** Opening SOURCE RECORDS block **
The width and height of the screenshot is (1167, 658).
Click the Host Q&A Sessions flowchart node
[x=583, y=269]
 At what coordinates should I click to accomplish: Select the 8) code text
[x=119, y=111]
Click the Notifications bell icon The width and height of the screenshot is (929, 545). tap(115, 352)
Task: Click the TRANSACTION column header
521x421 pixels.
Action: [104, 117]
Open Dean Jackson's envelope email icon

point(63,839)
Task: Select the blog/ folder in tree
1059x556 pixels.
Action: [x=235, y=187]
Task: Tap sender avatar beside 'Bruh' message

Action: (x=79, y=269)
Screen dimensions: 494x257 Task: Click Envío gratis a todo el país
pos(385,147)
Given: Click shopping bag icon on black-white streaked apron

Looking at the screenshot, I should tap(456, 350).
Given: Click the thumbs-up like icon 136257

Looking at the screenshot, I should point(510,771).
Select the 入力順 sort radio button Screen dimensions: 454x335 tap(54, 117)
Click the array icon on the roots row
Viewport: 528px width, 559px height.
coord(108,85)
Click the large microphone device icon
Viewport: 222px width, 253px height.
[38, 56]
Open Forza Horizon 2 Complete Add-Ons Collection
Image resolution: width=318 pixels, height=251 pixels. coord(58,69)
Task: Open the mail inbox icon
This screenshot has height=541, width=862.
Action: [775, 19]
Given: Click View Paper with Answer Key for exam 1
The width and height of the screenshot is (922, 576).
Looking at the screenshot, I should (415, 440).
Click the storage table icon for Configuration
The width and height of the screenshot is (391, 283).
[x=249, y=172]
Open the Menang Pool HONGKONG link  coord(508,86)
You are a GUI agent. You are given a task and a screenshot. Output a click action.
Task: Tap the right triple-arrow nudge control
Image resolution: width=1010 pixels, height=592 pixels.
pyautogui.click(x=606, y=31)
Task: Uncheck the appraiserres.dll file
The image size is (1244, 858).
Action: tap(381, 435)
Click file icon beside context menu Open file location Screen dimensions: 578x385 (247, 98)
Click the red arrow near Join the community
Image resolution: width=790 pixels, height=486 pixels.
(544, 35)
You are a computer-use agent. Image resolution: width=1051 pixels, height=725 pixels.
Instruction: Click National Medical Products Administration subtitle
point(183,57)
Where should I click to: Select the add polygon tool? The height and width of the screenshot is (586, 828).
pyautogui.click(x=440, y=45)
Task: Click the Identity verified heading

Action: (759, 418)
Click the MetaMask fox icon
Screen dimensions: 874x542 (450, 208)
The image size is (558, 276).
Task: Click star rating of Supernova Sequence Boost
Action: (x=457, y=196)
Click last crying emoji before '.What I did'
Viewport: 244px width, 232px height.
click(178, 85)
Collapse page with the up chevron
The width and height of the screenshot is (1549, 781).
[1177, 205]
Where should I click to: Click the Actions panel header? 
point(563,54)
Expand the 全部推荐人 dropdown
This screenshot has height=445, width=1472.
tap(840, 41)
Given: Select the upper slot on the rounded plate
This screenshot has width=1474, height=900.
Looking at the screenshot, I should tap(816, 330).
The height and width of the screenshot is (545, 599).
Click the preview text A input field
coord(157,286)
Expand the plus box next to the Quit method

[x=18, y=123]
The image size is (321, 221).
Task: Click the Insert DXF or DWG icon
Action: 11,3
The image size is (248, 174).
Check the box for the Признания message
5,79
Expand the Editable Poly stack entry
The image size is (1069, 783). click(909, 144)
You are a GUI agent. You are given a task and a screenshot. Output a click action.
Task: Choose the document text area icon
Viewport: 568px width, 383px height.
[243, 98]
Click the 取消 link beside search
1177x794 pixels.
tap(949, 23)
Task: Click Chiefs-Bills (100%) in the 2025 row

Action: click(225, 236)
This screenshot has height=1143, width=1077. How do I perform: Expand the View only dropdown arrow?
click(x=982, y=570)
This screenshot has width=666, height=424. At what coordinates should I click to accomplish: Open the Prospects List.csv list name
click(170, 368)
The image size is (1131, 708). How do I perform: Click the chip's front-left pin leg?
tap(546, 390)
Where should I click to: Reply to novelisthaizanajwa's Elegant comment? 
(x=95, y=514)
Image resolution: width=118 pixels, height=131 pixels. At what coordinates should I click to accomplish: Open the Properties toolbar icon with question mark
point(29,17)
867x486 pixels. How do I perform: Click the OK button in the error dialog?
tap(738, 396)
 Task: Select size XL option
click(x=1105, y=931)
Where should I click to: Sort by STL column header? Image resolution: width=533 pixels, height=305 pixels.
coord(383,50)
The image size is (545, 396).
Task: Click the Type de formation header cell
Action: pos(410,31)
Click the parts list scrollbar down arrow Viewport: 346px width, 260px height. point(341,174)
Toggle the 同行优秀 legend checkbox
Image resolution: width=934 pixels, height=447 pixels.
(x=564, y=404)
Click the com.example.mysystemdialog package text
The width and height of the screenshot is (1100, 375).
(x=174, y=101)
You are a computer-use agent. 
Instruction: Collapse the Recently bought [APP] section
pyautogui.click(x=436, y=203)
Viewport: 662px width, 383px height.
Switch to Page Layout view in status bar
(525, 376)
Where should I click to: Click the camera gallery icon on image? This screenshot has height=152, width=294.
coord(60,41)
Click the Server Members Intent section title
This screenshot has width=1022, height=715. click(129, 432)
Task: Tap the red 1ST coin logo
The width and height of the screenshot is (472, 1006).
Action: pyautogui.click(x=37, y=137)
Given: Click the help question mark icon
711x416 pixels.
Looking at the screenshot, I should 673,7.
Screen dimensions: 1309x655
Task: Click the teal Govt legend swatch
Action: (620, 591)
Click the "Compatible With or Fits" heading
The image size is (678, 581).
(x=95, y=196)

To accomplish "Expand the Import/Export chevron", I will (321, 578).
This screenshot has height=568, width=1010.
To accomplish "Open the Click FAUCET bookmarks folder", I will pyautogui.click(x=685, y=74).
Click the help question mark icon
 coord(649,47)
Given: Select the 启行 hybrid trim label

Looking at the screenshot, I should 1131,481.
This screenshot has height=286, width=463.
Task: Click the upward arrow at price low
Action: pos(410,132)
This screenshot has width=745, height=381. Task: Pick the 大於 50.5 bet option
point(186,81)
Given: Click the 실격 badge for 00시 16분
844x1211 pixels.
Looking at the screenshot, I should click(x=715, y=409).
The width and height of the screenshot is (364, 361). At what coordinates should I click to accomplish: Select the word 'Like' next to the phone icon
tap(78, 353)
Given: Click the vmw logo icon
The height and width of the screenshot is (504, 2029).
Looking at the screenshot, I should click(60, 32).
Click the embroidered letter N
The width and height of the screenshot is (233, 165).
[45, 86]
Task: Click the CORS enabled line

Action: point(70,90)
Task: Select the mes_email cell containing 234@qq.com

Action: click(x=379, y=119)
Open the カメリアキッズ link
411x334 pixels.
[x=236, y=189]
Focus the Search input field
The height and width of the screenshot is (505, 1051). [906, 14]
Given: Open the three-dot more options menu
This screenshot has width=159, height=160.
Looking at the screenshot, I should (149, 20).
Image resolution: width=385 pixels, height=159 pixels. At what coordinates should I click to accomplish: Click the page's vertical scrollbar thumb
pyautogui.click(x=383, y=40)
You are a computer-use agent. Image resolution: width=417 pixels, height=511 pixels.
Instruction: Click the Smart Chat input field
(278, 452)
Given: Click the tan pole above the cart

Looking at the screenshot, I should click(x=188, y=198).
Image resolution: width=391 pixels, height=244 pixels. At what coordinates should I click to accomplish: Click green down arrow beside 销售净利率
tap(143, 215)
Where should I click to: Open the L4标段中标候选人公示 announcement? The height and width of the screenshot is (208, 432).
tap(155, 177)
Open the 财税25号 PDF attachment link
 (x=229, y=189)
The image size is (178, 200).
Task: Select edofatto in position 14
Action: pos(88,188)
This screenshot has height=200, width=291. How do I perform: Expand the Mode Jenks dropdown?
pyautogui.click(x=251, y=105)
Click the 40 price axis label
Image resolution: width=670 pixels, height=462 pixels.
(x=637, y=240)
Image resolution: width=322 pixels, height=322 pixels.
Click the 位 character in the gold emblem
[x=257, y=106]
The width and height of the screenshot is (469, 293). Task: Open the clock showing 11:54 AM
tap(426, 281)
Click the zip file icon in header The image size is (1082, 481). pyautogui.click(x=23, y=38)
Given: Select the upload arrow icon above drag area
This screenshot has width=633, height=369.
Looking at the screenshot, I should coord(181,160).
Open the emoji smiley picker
** Closing SOURCE RECORDS block **
In the records above, locate each line with the word "logo". Copy all such lines.

• _TASK RESPONSE_
Task: Tap the red 1ST coin logo
Given: Click the vmw logo icon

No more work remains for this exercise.